401K Update - July 2015

Hi Everyone,

Hope all is well.  I continue to embrace the blogging community and I continue to love it.  Just a quick post tonight about my 401K Portfolio.  I said that I would post about the 401K when big changes were made or about twice a year in July and January. Usually in June and December, some of my funds pay some dividends and after 6 months of new capital, there are a decent amount of shares added.  My company's 401K policy is that employees receive 3% company match throughout the year and then a bonus of 2% at the end of the year.  My portfolio now looks like this:

As of 7/5/2015:

At the present time, I view my 401K Portfolio as an added bonus to my path to financial independence.  The overall goal of my investing journey is to retire at an age much younger than most which is why I am mostly invested in a taxable account.  I need to be able to retrieve those funds and more importantly, the dividends that are generated to support our family when the time comes.  I call my 401K an added bonus because from what I have read, I cannot touch that money until at least age 55 (depending on stipulations that I may or may not be able to take part in) but most likely 59.5 without incurring penalties.  Therefore, this money will sit in my account just compounding away for the next 32 Years!

Combining both my 401K and my taxable account, I hold roughly $143,000 in investments!

This is an increase of about $30,000 from my last post in February!!



  1. Wow, a $30k lift in 5 months is quite impressive. Imagine how huge your 401k will be in 32 years.

    1. $30k was not just the 401k, it was a combination of both accounts but I am still very grateful to have invested that much so soon in my life. Hope the good times keep rolling. 32 years is a long way away but I'll be pretty ecstatic to see the results when we get there

  2. Nice job! There actually are a couple ways to get to that money before age 55 without penalties but I think your attitude is correct. If that will fuel the second half of your retirement then great!

    "Added bonus" indeed!

    1. Yes, I continue to read about the early withdraw and ways to get around the tax/fee consequences. As retirement comes closer, i'll continue to explore these loopholes. Otherwise, an added bonus in 30 years sound great to me!

  3. Awesome job, big bump so far this year. You can, with relative ease, get your 401(k) money out penalty-free.
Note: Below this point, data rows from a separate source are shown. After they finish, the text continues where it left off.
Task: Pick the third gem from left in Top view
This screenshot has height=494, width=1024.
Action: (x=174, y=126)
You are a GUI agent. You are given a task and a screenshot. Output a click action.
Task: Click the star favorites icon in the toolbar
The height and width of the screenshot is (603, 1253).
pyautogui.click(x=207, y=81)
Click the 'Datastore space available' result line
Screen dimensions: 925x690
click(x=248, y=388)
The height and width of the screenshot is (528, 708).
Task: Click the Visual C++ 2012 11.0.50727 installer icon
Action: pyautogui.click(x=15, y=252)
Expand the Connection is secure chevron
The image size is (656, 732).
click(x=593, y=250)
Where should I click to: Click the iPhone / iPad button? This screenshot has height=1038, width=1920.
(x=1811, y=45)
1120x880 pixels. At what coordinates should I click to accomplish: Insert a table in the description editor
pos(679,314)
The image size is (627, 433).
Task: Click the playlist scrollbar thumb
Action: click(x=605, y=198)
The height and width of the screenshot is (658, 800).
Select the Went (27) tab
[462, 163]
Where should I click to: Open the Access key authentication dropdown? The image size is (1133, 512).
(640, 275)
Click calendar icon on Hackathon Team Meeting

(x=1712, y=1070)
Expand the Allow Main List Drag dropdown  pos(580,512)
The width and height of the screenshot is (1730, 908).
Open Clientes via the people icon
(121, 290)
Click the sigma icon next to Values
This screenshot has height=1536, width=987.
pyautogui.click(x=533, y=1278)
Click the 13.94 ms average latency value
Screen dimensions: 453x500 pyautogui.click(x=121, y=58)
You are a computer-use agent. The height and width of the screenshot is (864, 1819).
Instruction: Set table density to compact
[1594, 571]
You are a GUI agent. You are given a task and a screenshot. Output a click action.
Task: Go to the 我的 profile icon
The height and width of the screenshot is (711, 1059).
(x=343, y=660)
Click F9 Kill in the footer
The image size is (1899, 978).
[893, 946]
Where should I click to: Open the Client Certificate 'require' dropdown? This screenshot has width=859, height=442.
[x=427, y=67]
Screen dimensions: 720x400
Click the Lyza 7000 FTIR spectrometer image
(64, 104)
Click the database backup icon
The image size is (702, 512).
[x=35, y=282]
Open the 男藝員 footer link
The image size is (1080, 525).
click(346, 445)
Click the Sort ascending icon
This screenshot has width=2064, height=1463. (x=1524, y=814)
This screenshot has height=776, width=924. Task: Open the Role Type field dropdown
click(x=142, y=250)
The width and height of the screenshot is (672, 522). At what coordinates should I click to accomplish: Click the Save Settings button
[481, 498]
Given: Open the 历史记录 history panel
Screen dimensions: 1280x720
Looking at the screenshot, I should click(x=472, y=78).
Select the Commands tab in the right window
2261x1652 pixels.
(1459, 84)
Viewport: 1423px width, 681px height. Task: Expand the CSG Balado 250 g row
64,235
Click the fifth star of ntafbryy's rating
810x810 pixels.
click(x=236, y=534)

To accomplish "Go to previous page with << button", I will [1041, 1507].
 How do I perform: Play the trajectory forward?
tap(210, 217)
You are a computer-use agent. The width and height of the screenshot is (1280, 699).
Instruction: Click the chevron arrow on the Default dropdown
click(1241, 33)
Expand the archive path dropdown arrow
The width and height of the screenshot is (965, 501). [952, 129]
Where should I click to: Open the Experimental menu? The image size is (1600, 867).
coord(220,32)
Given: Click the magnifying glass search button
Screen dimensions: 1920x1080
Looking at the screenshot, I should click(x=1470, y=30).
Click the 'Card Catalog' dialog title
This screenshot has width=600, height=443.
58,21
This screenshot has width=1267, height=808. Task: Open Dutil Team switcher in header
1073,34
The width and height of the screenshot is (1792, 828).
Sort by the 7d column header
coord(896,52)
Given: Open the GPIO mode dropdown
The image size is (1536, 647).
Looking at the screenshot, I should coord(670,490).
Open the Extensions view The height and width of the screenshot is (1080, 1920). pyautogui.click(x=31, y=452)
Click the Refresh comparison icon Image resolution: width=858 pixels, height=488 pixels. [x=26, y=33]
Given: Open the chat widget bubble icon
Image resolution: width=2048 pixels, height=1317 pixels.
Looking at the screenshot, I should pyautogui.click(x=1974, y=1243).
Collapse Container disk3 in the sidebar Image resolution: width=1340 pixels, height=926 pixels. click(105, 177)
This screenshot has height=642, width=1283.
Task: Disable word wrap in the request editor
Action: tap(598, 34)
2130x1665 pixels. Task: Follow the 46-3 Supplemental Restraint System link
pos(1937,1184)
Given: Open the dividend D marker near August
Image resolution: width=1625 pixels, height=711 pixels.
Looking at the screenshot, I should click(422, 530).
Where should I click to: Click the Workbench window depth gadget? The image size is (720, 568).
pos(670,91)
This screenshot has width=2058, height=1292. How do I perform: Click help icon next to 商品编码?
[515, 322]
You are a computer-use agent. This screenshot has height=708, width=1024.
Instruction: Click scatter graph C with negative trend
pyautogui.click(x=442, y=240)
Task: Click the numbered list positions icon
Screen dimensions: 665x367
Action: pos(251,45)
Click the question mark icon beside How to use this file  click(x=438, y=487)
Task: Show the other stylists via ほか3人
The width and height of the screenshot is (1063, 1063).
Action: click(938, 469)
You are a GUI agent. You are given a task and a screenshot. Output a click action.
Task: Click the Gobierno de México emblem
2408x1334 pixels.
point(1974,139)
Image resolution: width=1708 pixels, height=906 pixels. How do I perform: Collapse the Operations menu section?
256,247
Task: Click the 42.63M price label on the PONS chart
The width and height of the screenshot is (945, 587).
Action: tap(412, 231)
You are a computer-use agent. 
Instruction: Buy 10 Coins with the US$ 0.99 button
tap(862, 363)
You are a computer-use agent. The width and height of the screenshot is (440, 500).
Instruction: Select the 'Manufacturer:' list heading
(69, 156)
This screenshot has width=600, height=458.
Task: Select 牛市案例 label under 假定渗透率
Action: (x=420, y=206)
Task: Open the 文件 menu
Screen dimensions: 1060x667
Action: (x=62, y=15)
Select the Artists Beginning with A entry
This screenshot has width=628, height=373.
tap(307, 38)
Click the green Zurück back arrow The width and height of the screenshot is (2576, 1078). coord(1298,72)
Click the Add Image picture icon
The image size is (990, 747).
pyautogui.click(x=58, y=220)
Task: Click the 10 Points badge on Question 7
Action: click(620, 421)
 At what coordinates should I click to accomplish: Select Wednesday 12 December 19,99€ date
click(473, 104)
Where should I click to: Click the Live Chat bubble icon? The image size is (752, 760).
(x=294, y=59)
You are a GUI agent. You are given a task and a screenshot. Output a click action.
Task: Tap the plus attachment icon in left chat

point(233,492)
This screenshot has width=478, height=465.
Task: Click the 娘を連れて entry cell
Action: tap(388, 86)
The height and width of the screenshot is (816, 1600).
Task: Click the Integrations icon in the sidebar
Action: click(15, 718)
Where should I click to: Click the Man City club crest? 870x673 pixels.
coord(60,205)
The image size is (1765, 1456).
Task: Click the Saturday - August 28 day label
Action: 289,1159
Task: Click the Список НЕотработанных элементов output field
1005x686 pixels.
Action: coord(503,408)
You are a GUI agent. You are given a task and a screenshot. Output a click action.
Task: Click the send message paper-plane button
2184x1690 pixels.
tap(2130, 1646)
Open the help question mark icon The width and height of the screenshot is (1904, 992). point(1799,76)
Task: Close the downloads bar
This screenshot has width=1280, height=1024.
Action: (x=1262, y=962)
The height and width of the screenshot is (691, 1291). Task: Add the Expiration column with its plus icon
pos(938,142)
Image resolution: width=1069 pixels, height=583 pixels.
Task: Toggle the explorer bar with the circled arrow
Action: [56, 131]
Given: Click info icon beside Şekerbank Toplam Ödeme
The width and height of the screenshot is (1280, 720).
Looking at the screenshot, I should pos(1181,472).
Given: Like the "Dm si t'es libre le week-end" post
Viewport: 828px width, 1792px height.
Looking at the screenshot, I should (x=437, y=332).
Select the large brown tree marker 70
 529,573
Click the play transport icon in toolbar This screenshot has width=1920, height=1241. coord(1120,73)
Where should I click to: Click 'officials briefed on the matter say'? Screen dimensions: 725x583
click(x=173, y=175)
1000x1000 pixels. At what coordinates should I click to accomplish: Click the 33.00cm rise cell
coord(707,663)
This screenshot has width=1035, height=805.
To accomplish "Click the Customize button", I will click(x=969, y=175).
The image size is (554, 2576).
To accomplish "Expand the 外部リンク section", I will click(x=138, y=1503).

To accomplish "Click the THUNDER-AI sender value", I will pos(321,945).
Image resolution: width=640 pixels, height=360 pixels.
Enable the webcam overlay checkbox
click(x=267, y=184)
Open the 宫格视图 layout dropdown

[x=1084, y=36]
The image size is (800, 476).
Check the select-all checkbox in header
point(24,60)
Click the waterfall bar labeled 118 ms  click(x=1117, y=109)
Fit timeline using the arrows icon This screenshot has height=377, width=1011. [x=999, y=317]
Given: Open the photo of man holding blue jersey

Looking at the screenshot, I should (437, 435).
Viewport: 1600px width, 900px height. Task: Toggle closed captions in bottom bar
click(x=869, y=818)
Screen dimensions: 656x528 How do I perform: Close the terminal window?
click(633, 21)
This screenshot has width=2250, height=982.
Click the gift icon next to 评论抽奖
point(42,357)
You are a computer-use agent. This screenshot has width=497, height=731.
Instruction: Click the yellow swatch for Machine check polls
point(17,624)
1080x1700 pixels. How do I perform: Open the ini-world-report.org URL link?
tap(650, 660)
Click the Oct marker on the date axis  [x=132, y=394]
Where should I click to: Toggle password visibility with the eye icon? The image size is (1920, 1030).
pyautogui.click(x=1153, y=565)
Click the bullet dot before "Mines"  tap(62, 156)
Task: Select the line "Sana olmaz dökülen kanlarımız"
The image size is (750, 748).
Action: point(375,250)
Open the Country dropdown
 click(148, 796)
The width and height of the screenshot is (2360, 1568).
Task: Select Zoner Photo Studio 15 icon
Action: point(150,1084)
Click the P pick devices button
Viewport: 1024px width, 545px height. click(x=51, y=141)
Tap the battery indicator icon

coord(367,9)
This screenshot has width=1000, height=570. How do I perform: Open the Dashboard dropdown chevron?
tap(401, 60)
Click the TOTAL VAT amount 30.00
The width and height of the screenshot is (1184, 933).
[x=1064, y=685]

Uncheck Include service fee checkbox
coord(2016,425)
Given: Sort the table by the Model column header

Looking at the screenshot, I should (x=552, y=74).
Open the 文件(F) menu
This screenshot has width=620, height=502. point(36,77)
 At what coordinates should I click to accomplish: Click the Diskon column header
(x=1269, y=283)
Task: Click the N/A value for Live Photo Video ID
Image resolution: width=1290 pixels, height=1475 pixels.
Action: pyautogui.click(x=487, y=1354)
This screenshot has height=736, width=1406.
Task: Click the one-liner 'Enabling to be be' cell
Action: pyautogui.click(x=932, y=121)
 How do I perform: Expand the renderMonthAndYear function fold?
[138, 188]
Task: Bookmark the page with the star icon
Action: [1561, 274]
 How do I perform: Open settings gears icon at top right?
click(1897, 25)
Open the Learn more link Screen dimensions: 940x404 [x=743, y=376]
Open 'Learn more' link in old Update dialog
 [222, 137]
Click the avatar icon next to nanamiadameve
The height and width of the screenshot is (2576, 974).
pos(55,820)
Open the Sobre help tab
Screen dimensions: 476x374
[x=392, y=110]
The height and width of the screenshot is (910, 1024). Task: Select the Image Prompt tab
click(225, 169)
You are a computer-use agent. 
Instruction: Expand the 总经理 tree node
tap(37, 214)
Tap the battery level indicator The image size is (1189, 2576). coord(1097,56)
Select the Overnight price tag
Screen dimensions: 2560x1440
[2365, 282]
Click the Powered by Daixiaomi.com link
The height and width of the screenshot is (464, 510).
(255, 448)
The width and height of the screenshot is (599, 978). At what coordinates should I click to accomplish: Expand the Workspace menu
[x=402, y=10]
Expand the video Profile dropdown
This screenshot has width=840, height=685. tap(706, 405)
After you retire you'll transfer the balance to a traditional IRA. Then, each year, transfer however much you're comfortable paying taxes on to a Roth IRA. If you do it smartly,you'll transfer just enough so that your deductions and exemptions will alleviate you of any taxes.

    After those transferred funds sit in a Roth for five years, you can withdraw them without penalty (or tax).

    It's what I'm doing when I retire at 34.

    1. Thanks for the tips! I'm in a weird position in that I work for a government contractor. With year to year contracts, my job is not as assured as some other people. I will probably put a post up sooner or later on this, but long story short... I'd like to have enough cash readily available to pay off our house before upping our 401k contributions. I may even cash out all of our stocks to pay off the house when we get to that point and then pick up investing all over again with $1500 extra from the mortgage per month. Or finally my wife and I want her to be a stay at home mom. If we get to the point where our investments in taxable accounts are greater than our mortgage payoff, instead of paying off the mortgage, we let the dividends build up and transfer them to a Roth IRA. Therefore, we will always have enough to pay off the house in case I lose my job while simultaneously scooting around paying additional taxes. What do you think?

      It's pretty awesome that you are on pace to retire at 34. I am no where close to that but I am certainly trying. I wish you continued success on your journey!